[Required work]
Please copy the records below unchanged, except change every "How do I perform" to "How can I do".

[Data listing]
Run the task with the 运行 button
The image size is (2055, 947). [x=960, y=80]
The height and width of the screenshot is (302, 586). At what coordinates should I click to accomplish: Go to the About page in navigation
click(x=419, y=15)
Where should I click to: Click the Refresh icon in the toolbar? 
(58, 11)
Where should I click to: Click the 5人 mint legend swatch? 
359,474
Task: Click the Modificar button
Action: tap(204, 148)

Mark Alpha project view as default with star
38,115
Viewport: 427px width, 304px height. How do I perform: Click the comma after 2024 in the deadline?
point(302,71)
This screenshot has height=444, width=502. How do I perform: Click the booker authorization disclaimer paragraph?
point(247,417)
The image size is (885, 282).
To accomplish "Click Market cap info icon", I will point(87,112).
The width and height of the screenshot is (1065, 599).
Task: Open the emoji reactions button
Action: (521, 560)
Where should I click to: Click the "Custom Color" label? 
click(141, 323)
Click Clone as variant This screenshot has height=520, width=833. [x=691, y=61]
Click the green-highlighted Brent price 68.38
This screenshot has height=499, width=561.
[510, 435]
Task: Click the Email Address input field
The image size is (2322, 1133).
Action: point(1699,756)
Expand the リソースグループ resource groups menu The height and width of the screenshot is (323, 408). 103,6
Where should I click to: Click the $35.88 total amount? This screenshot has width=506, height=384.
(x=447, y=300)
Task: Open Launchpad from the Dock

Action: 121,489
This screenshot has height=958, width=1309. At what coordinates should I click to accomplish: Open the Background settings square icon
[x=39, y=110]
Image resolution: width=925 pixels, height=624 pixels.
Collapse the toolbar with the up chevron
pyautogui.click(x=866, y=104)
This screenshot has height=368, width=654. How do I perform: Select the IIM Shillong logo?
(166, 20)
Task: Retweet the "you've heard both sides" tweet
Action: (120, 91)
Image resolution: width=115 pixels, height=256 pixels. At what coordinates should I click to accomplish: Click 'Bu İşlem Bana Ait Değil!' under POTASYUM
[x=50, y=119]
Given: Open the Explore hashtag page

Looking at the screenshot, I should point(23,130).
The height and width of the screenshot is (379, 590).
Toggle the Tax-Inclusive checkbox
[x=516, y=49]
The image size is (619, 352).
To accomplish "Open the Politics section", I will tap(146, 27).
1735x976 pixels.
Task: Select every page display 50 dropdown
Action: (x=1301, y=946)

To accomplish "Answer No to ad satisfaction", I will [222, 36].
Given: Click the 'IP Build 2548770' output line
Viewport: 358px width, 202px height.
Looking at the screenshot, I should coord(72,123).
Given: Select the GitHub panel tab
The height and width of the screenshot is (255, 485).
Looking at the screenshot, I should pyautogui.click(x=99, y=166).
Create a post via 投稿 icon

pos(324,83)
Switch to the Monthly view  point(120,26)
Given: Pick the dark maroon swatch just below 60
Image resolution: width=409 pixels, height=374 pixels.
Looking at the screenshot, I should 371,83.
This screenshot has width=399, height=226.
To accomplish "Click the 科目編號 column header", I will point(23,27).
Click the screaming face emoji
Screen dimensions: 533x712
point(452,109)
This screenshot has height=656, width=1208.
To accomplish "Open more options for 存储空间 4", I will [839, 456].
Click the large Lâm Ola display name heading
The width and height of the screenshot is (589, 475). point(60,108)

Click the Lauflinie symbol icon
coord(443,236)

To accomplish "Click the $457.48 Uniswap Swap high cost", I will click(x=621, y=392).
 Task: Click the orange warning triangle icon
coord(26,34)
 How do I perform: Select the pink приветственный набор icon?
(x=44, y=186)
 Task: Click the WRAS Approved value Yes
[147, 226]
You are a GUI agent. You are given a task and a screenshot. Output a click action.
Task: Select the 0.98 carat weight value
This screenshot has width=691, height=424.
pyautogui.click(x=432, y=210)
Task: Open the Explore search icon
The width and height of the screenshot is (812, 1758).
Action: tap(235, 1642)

[Answer to the problem]
Run the task with the 运行 button
The image size is (2055, 947). [x=960, y=80]
The height and width of the screenshot is (302, 586). At what coordinates should I click to accomplish: Go to the About page in navigation
click(x=419, y=15)
Where should I click to: Click the Refresh icon in the toolbar? 
(58, 11)
Where should I click to: Click the 5人 mint legend swatch? 
359,474
Task: Click the Modificar button
Action: tap(204, 148)

Mark Alpha project view as default with star
38,115
Viewport: 427px width, 304px height. How can I do: Click the comma after 2024 in the deadline?
point(302,71)
This screenshot has height=444, width=502. How can I do: Click the booker authorization disclaimer paragraph?
point(247,417)
The image size is (885, 282).
To accomplish "Click Market cap info icon", I will point(87,112).
The width and height of the screenshot is (1065, 599).
Task: Open the emoji reactions button
Action: (521, 560)
Where should I click to: Click the "Custom Color" label? 
click(141, 323)
Click Clone as variant This screenshot has height=520, width=833. [x=691, y=61]
Click the green-highlighted Brent price 68.38
This screenshot has height=499, width=561.
[510, 435]
Task: Click the Email Address input field
The image size is (2322, 1133).
Action: point(1699,756)
Expand the リソースグループ resource groups menu The height and width of the screenshot is (323, 408). 103,6
Where should I click to: Click the $35.88 total amount? This screenshot has width=506, height=384.
(x=447, y=300)
Task: Open Launchpad from the Dock

Action: 121,489
This screenshot has height=958, width=1309. At what coordinates should I click to accomplish: Open the Background settings square icon
[x=39, y=110]
Image resolution: width=925 pixels, height=624 pixels.
Collapse the toolbar with the up chevron
pyautogui.click(x=866, y=104)
This screenshot has height=368, width=654. How can I do: Select the IIM Shillong logo?
(166, 20)
Task: Retweet the "you've heard both sides" tweet
Action: (120, 91)
Image resolution: width=115 pixels, height=256 pixels. At what coordinates should I click to accomplish: Click 'Bu İşlem Bana Ait Değil!' under POTASYUM
[x=50, y=119]
Given: Open the Explore hashtag page

Looking at the screenshot, I should point(23,130).
The height and width of the screenshot is (379, 590).
Toggle the Tax-Inclusive checkbox
[x=516, y=49]
The image size is (619, 352).
To accomplish "Open the Politics section", I will tap(146, 27).
1735x976 pixels.
Task: Select every page display 50 dropdown
Action: (x=1301, y=946)

To accomplish "Answer No to ad satisfaction", I will [222, 36].
Given: Click the 'IP Build 2548770' output line
Viewport: 358px width, 202px height.
Looking at the screenshot, I should coord(72,123).
Given: Select the GitHub panel tab
The height and width of the screenshot is (255, 485).
Looking at the screenshot, I should pyautogui.click(x=99, y=166).
Create a post via 投稿 icon

pos(324,83)
Switch to the Monthly view  point(120,26)
Given: Pick the dark maroon swatch just below 60
Image resolution: width=409 pixels, height=374 pixels.
Looking at the screenshot, I should 371,83.
This screenshot has width=399, height=226.
To accomplish "Click the 科目編號 column header", I will point(23,27).
Click the screaming face emoji
Screen dimensions: 533x712
point(452,109)
This screenshot has height=656, width=1208.
To accomplish "Open more options for 存储空间 4", I will [839, 456].
Click the large Lâm Ola display name heading
The width and height of the screenshot is (589, 475). point(60,108)

Click the Lauflinie symbol icon
coord(443,236)

To accomplish "Click the $457.48 Uniswap Swap high cost", I will click(x=621, y=392).
 Task: Click the orange warning triangle icon
coord(26,34)
 How can I do: Select the pink приветственный набор icon?
(x=44, y=186)
 Task: Click the WRAS Approved value Yes
[147, 226]
You are a GUI agent. You are given a task and a screenshot. Output a click action.
Task: Select the 0.98 carat weight value
This screenshot has width=691, height=424.
pyautogui.click(x=432, y=210)
Task: Open the Explore search icon
The width and height of the screenshot is (812, 1758).
Action: tap(235, 1642)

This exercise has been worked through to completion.